Si le candidat démocrate est élu président, il devra laisser derrière lui les précédentes politiques étrangères et nationales des États-Unis
Le candidat démocrate à l’élection présidentielle américaine Joe Biden s’exprime en Floride, le 29 octobre (AFP)

Les Américains sont en train de choisir leur prochain président. Le vainqueur ne sera peut-être pas annoncé dans les heures suivant la fermeture des bureaux de vote. Et bien que les analystes aient prévu une vague bleue qui porterait le démocrate Joe Biden au pouvoir, ce qui s’est produit en 2016 avec Hillary Clinton – alors favorite – doit appeler à la prudence. 

En outre, le président Donald Trump a déjà indiqué qu’il pourrait contester sa défaite le cas échéant, et le vainqueur pourrait être décidé par la Cour suprême, que l’actuel président a réussi à remodeler à son image. L’ancien président George W. Bush a déjà suivi cette voie contre son opposant, Al Gore, en 2000.

Imaginons qu’on échappe au pire – les batailles devant les tribunaux et dans les rues. Essayons plutôt d’imaginer comment évoluerait le statut du pays dans un monde sous une administration Biden.

Quatre ans dans le déni

Une vague de soulagement se propagera à travers le monde après les montagnes russes des quatre dernières années. Mais sommes-nous absolument certains que les causes profondes qui ont amené un homme tel que Trump à la Maison-Blanche en premier lieu ont été traitées et que d’ici quatre ans, un homme encore plus toxique que Trump (comme le sénateur Tom Cotton) ne pourrait pas se présenter pour défier un président démocrate moribond ?

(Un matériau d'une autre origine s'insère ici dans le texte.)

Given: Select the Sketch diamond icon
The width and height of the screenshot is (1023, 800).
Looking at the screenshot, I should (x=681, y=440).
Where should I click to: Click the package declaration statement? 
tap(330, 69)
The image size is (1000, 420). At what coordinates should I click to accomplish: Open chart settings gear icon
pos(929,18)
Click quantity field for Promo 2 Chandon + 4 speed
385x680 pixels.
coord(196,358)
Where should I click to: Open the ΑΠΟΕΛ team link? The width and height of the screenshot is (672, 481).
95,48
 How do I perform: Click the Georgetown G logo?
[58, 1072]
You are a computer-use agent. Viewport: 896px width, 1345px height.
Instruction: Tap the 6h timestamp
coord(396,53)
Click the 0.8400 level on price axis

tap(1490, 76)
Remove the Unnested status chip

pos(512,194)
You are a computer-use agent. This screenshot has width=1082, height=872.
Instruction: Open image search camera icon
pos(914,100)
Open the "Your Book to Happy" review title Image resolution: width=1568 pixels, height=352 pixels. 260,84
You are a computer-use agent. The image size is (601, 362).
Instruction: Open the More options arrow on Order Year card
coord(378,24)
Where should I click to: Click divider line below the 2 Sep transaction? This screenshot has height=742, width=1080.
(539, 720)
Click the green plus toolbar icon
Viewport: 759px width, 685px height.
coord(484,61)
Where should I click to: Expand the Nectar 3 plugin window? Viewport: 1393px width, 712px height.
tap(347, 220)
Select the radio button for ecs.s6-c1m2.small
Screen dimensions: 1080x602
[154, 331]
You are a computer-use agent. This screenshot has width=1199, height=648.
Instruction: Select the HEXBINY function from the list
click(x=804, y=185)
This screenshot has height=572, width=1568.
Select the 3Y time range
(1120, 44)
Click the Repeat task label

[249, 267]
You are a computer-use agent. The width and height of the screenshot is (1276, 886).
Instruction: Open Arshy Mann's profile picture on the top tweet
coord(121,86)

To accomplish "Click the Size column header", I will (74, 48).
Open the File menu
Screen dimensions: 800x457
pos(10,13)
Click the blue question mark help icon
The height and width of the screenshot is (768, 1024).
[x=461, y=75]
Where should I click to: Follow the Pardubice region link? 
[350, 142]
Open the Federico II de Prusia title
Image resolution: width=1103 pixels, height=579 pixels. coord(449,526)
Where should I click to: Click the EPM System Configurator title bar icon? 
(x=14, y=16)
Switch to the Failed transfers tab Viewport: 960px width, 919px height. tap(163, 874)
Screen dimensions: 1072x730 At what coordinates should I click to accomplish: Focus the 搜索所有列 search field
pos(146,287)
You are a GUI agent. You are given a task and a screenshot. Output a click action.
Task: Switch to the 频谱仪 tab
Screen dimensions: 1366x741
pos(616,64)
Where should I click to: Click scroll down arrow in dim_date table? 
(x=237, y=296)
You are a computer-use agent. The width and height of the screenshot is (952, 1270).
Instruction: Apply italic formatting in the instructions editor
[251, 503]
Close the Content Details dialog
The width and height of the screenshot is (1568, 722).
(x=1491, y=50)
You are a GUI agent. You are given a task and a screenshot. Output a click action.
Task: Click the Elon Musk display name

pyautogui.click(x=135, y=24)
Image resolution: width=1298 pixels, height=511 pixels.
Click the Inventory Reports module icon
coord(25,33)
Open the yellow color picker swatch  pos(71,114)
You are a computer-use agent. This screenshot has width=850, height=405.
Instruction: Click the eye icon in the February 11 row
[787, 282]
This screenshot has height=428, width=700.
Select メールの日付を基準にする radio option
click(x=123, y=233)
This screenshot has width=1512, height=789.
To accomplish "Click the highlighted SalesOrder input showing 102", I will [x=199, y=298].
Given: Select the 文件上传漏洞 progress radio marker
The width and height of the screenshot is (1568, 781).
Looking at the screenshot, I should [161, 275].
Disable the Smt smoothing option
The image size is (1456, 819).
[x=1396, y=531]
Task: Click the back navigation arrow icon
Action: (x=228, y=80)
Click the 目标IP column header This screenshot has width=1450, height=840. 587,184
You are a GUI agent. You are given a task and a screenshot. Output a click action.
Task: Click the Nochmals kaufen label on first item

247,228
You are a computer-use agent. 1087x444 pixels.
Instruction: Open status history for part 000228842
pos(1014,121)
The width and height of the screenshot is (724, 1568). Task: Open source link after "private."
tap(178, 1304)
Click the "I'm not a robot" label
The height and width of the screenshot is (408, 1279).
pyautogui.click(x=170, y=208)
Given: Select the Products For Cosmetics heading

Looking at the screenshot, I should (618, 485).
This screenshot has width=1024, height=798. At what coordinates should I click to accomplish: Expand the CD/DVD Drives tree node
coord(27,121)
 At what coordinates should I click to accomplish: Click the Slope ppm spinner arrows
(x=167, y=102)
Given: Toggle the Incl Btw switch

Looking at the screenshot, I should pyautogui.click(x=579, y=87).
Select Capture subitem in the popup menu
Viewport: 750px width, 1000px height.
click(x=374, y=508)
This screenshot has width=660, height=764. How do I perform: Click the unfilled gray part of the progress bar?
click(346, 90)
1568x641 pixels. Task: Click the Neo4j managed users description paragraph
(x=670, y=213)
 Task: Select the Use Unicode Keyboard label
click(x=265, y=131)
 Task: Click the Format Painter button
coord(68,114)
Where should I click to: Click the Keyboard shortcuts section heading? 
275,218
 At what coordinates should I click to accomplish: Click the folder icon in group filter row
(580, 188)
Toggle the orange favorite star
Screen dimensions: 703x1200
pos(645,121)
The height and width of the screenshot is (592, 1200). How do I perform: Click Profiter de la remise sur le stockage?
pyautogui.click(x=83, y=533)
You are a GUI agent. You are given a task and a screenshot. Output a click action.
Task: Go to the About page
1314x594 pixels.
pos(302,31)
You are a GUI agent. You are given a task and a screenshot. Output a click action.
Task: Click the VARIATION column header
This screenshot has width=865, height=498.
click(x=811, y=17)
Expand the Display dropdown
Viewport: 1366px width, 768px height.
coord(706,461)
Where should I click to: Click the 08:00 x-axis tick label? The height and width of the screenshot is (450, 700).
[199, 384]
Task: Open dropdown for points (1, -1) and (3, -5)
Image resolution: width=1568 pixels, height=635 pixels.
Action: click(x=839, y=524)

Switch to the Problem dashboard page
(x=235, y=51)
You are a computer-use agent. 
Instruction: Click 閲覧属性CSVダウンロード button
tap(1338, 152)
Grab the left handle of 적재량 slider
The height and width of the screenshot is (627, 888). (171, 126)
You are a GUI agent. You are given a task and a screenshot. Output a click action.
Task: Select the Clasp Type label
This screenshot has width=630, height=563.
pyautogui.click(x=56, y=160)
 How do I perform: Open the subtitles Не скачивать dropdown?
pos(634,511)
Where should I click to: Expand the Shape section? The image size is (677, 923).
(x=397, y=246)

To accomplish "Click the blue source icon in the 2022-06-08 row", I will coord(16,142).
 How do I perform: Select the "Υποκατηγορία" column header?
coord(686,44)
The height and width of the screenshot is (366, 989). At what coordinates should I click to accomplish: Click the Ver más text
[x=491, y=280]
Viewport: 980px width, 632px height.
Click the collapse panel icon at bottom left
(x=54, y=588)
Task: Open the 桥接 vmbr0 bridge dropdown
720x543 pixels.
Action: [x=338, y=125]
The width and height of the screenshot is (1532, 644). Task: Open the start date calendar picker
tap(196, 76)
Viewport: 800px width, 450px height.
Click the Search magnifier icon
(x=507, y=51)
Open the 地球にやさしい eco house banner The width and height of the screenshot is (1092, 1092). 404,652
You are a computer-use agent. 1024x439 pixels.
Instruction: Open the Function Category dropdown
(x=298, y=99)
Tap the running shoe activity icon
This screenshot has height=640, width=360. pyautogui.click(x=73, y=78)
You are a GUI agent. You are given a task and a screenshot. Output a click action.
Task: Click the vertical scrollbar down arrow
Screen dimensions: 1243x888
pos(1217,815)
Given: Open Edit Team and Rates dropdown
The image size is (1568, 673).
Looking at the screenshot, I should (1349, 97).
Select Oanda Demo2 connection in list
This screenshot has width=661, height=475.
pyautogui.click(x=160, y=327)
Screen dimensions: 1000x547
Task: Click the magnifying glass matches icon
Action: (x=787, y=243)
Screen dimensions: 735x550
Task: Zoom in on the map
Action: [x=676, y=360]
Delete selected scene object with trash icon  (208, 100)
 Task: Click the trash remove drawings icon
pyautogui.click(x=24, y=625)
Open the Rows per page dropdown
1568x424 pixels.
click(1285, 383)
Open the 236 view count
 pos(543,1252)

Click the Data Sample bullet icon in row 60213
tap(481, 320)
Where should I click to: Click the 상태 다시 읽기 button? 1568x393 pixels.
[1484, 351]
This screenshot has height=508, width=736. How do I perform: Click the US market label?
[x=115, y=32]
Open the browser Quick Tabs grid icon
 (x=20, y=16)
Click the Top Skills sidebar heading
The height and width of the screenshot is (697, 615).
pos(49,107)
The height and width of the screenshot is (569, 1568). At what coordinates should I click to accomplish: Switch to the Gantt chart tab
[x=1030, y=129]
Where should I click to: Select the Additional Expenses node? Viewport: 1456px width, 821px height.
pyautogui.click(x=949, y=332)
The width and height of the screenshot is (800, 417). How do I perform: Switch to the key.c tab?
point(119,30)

Un président qui écoute au lieu de tweeter sera plus à même de conquérir les cœurs et les esprits et d’affronter les défis – qu’ils soient réels ou imaginaires – que posent certaines puissances rivales

Une vague bleue chassant Donald Trump du Bureau ovale serait inutile si Biden et ses conseillers croyaient, pour citer la récente encyclique du pape François, « qu’il ne s’agirait que d’assurer un meilleur fonctionnement de ce que nous faisions auparavant, ou que le seul message est que nous devrions améliorer les systèmes et les règles actuelles ». Si tel est le cas, une administration Biden serait un élément du problème Trump et passerait quatre ans dans le déni.

Si un changement d’approche est crucial pour la politique nationale américaine, il est également nécessaire en politique étrangère. Un changement de paradigme est nécessaire.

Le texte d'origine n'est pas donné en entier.